2. **Now, let's find `det(M_55)` (this is a 4x4 matrix):**
Again, I look for zeros! The first column has three zeros: (5, 0, 0, 0). Super easy!
We expand along Column 1. Only the first term `5 * C_11'` matters.
`C_11'` is `(-1)^(1+1) * M_11'` (removing Row 1 and Column 1 from `M_55`).
`M_11'` is:
$$M'_{11} = \left|\begin{array}{ccc}1 & 4 & 3 \\0 & 2 & 6 \\0 & 3 & 4 \end{array}\right|$$
So, `det(M_55)` is `5 * det(M_11')`.

3. **Next, find `det(M_11')` (this is a 3x3 matrix):**
Look for zeros again! The first column still has two zeros: (1, 0, 0). Awesome!
Expand along Column 1. Only the first term `1 * C_11''` matters.
`C_11''` is `(-1)^(1+1) * M_11''` (removing Row 1 and Column 1 from `M_11'`).
`M_11''` is:
$$M''_{11} = \left|\begin{array}{cc}2 & 6 \\3 & 4 \end{array}\right|$$
So, `det(M_11')` is `1 * det(M_11'')`.

4. **Finally, find `det(M_11'')` (this is a 2x2 matrix):**
For a 2x2 matrix `[[a, b], [c, d]]`, the determinant is simply `(a*d) - (b*c)`.
So, `det(M_11'') = (2 * 4) - (6 * 3) = 8 - 18 = -10`.

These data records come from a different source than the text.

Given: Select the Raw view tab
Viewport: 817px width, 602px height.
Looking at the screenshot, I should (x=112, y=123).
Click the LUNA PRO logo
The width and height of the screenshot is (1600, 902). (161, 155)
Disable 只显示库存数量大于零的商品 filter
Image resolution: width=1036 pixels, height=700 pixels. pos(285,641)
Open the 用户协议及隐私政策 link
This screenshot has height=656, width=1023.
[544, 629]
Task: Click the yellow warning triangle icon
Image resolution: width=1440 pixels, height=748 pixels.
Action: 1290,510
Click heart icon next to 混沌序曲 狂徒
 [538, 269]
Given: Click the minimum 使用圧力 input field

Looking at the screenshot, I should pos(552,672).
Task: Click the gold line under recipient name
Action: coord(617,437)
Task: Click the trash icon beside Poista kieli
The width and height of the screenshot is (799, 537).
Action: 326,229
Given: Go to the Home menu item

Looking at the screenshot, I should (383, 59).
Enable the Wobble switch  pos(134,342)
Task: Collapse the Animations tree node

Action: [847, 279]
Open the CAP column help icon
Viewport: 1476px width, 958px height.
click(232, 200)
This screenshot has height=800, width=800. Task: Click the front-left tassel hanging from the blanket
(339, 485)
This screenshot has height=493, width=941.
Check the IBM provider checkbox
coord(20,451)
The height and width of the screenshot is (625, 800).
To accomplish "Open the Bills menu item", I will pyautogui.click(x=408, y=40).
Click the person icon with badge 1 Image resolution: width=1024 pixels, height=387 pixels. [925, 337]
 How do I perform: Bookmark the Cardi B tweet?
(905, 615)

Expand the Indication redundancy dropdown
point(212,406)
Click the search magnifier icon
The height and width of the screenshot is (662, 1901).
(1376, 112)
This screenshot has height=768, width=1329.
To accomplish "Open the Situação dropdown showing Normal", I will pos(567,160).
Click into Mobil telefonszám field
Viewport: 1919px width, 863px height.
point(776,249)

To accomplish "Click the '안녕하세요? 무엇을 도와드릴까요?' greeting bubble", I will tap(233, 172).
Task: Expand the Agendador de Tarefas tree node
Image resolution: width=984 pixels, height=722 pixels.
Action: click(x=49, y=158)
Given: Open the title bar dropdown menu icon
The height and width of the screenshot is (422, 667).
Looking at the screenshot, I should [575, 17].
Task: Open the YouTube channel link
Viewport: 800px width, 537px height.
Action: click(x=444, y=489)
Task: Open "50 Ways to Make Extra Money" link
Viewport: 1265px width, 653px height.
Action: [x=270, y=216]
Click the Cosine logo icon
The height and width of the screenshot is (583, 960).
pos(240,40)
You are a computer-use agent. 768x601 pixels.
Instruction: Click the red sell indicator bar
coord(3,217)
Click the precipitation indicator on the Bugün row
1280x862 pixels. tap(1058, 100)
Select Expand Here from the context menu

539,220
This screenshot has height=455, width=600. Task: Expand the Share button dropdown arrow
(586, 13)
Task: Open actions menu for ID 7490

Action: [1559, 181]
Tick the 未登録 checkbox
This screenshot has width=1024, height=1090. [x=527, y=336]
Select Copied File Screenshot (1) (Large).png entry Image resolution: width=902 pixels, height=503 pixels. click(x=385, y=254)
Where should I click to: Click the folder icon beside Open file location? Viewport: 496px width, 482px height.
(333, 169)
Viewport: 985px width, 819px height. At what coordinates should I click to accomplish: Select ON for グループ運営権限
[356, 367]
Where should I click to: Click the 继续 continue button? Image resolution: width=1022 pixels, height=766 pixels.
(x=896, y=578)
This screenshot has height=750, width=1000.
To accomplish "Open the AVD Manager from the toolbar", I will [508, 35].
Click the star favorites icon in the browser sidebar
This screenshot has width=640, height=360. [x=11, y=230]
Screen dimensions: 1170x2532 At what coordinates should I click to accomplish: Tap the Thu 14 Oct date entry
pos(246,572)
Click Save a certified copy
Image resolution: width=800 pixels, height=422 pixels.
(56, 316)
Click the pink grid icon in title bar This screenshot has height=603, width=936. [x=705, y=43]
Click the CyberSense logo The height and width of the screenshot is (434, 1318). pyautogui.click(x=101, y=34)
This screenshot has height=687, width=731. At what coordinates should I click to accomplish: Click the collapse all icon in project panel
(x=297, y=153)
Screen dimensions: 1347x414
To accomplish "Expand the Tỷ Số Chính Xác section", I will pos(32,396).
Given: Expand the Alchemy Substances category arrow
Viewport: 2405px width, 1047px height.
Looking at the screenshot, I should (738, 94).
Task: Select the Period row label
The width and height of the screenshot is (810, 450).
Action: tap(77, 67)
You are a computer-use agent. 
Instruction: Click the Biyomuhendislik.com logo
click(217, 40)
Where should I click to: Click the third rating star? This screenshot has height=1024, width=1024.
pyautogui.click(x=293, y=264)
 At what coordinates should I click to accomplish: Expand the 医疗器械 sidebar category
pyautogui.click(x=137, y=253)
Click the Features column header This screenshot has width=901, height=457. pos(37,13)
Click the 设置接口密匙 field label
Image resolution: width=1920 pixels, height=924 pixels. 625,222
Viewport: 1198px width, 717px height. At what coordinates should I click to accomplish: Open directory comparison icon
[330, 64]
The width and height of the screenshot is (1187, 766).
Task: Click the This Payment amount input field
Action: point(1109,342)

5. **Now, we just put it all back together!**
* `det(M_11') = 1 * (-10) = -10`
* `det(M_55) = 5 * (-10) = -50`
* `det(Original Matrix) = 2 * (-50) = -100`

And there you have it! By picking the rows or columns with lots of zeros, we made a big problem into several small, easy ones!